The coronavirus has claimed over 1,000 lives and infected more than 40,000 people, most of them in China, since the outbreak started in December. The SARS outbreak, by comparison, claimed nearly 800 lives in an eight-month period between 2002 and 2003.

The outbreak (thought to have originated in Wuhan, China) is sending shockwaves through China's economy, which is already growing at its slowest pace in three decades, as well as affecting American companies that rely on the country's supply chain and consumers.

I recently discussed the impact of the coronavirus on Chinese companies. Today, I'll highlight three American tech companies that could also be hit by the ongoing outbreak.

A row of dice spelling out "Coronavirus".

Image source: Getty Images.

1. Apple

Apple (NASDAQ:AAPL) generated 61% of its revenue from iPhones last quarter. That's a big problem for two reasons: Apple's top contract manufacturer Foxconn (OTC:FXCNF) assembles its iPhones in China, and customers in China accounted for 15% of Apple's sales last quarter.

Apple temporarily closed its stores and offices in mainland China from Feb. 1 to Feb. 9 as a precautionary measure. Foxconn extended its Chinese New Year vacation by 10 days to Feb. 10, and only brought back about 10% of its workforce to restart work at its Zhengzhou and Shenzhen plants, according to Reuters.

Foxconn produces the iPhone 11 and the cheaper iPhone SE2 (iPhone 9) in Zhengzhou, while its Shenzhen plant develops Apple's upcoming 2020 iPhones. It's unclear when Foxconn will restart its other factories, but a recent Nikkei report claimed that there was still a "high risk" of coronavirus infection at most of its plants.

TF International Securities analyst Ming Chi-Kuo recently reduced his iPhone shipment forecast for the first calendar quarter by 10% to account for the outbreak, and he noted that smartphone shipments plunged 50%-60% annually during the Chinese New Year holiday, which indicates that Apple's iPhone shipments and overall revenue growth in China could decelerate significantly over the next few quarters.

2. Qualcomm

Qualcomm (NASDAQ:QCOM) generated 48% of its revenue from China last year. The chipmaker was already facing major headwinds in its top market -- including slowing smartphone sales, competition from first-party chipmakers, an unresolved licensing dispute with Huawei, and the trade war forcing Chinese OEMs to ditch American components -- when the coronavirus outbreak started.

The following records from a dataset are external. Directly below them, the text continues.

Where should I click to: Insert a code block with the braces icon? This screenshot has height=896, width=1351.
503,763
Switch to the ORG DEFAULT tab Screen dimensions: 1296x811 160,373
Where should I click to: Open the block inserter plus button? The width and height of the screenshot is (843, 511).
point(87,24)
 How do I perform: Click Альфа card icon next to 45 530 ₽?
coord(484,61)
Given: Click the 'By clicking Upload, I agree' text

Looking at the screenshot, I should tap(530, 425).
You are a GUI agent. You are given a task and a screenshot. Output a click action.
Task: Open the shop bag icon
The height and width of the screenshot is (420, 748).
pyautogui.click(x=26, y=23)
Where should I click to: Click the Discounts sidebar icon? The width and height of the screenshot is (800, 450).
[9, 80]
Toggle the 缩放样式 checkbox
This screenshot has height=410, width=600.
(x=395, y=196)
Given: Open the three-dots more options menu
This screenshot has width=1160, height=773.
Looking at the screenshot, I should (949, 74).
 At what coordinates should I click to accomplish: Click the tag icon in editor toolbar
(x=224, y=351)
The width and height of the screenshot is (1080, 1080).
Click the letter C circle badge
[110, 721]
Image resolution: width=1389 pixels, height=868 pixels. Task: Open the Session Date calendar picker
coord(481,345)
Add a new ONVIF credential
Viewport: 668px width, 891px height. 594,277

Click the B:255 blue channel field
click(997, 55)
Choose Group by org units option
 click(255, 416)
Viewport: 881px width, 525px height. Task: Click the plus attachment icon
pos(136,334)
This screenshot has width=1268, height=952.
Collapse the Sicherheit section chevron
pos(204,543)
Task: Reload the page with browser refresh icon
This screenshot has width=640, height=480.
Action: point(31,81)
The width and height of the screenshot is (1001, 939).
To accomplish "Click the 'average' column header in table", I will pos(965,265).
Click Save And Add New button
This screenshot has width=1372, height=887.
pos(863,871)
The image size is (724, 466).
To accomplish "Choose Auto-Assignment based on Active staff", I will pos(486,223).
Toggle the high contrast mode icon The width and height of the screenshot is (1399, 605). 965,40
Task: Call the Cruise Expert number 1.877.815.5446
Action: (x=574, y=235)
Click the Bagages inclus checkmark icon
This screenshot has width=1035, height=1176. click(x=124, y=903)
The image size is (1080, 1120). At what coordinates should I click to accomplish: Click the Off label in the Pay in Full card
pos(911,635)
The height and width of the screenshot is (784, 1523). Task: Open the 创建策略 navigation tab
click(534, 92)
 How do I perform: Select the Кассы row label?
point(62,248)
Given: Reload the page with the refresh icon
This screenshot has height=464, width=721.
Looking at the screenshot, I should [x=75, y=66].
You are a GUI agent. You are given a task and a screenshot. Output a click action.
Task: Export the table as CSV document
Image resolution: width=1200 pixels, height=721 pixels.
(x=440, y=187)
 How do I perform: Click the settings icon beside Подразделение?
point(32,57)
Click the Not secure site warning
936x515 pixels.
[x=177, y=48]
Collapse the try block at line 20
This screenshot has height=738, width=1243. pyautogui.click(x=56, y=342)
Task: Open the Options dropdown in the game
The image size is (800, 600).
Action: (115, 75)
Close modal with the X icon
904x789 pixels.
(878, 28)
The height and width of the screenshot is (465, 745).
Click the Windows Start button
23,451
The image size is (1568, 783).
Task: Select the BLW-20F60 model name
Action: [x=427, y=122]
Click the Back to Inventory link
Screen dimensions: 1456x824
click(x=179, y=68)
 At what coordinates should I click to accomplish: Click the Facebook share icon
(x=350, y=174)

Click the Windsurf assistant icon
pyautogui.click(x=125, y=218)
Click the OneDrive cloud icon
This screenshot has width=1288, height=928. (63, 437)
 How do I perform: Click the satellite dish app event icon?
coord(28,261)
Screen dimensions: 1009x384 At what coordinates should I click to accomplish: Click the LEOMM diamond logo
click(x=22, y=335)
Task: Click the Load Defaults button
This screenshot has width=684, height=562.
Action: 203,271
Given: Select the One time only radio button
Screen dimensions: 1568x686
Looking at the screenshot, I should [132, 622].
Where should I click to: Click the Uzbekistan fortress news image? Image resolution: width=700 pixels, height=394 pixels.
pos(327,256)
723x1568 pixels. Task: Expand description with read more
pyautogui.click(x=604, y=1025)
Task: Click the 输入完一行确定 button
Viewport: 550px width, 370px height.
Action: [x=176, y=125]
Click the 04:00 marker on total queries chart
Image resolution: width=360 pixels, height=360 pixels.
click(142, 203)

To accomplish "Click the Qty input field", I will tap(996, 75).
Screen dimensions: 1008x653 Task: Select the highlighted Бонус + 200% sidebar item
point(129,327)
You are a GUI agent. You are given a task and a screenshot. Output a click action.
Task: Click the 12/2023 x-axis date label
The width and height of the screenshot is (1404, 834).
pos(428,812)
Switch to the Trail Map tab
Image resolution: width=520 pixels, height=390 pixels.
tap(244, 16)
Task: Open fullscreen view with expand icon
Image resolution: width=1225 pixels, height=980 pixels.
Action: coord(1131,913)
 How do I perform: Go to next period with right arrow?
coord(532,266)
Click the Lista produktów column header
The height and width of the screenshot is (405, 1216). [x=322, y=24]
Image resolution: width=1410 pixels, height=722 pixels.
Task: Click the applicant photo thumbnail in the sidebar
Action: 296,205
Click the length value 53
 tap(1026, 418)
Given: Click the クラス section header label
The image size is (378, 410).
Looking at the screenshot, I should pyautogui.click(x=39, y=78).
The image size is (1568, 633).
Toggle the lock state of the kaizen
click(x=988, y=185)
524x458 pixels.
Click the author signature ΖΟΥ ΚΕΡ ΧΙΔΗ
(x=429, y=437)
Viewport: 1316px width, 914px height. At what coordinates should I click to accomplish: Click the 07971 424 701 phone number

Qualcomm's recent first-quarter report beat analysts' estimates on the top and bottom lines, but a few grim comments about the coronavirus sparked a post-earnings sell-off.

A businessman uses a smartphone.

Image source: Getty Images.

During the conference call, CFO Akash Palkhiwala warned of "significant uncertainty" regarding the outbreak's impact on Qualcomm's supply chain and handset demand. Palkhiwala also widened the lower end of its second-quarter EPS guidance by a nickel, from $0.85-$0.95 to $0.80-$0.95, which translates to a 21%-33% decline from a year earlier.

The reduction was minor, but management's uncertain tone regarding the outbreak's impact on its supply chain, along with its unresolved problems in China, indicate that investors should brace for more earnings pressure throughout the year.

3. Qorvo

Qorvo (NASDAQ:QRVO) mainly sells radio frequency (RF) and Wi-Fi modules. Its top customers are Apple and Huawei, which accounted for 32% and 13% of its revenue in fiscal 2019, respectively. It also generated 34% of its revenue from China in the first nine months of fiscal 2020 and cited content share gains in Chinese handsets as a key catalyst for its future growth.

Qorvo's heavy customer concentration and exposure to China indicates that analysts' forecasts for 7% revenue growth and 8% earnings growth next year could be too optimistic. Citi analyst Atif Malik recently reduced his share price target on Qorvo from $120 to $117, citing "negative demand" and the coronavirus outbreak's disruption of China's smartphone supply chain.

During last quarter's conference call, CFO Mark Murphy declared that Qorvo's near-term outlook remained "healthy," but that it was "keeping a close eye" on the coronavirus outbreak with "extensive checks on the supply chain." That uncertain outlook indicates that Qorvo's growth could decelerate significantly if the outbreak worsens.